§ Problem to solve: Quote exactly and only this range of lines in the data below: the line that holds "The image size is (719, 719)." to the line that holds "Viewport: 599px width, 448px height.", both included.

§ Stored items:

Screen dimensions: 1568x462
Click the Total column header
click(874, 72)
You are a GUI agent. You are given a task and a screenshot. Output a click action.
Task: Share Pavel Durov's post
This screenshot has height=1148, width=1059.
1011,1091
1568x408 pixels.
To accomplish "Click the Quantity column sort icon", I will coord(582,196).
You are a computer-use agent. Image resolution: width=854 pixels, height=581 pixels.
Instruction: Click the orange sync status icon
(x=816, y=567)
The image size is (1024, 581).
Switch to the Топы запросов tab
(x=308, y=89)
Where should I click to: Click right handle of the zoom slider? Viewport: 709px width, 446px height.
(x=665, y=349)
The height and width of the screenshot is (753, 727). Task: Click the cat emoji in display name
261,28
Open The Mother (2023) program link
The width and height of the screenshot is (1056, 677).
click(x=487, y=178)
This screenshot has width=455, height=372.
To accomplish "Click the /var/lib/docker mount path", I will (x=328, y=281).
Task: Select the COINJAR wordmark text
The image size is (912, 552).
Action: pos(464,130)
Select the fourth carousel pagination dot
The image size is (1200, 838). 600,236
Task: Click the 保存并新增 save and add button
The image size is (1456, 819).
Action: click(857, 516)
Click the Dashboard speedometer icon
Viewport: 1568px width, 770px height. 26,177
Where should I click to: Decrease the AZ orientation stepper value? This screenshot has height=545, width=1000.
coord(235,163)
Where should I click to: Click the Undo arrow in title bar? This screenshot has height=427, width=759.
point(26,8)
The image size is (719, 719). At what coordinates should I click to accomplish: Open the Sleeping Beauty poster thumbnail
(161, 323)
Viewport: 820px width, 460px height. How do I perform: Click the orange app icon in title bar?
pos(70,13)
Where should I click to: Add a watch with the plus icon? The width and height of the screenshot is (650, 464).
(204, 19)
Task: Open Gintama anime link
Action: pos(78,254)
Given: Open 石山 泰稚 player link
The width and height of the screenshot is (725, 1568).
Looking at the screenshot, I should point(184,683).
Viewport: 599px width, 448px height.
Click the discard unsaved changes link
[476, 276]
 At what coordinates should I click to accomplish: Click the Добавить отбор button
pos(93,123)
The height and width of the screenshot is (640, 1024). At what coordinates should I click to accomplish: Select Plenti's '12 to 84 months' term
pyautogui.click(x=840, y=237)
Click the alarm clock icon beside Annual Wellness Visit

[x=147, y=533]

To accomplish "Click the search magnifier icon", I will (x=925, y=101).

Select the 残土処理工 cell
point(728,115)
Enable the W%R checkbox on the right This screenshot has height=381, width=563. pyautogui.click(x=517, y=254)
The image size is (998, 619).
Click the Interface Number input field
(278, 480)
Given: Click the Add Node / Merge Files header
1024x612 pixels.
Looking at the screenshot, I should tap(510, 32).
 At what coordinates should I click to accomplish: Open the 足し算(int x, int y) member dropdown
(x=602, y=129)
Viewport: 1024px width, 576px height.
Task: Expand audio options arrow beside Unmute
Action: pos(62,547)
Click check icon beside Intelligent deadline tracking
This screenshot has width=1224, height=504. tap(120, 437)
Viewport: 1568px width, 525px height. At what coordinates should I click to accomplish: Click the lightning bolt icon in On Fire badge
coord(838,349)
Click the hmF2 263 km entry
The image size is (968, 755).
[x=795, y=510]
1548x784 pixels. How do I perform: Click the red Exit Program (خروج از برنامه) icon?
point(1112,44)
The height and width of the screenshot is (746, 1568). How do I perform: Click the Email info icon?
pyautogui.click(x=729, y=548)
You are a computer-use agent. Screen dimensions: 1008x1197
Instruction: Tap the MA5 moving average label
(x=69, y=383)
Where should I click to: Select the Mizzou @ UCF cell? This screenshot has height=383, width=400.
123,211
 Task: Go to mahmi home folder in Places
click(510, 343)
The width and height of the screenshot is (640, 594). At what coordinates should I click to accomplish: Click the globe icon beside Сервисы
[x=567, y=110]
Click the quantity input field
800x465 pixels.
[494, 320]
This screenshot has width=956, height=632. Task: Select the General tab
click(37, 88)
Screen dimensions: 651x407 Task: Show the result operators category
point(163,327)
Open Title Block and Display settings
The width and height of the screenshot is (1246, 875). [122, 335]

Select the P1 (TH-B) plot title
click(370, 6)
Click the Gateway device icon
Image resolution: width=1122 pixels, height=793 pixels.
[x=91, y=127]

§ Task solution:
The image size is (719, 719). At what coordinates should I click to accomplish: Open the Sleeping Beauty poster thumbnail
(161, 323)
Viewport: 820px width, 460px height. How do I perform: Click the orange app icon in title bar?
pos(70,13)
Where should I click to: Add a watch with the plus icon? The width and height of the screenshot is (650, 464).
(204, 19)
Task: Open Gintama anime link
Action: pos(78,254)
Given: Open 石山 泰稚 player link
The width and height of the screenshot is (725, 1568).
Looking at the screenshot, I should point(184,683).
Viewport: 599px width, 448px height.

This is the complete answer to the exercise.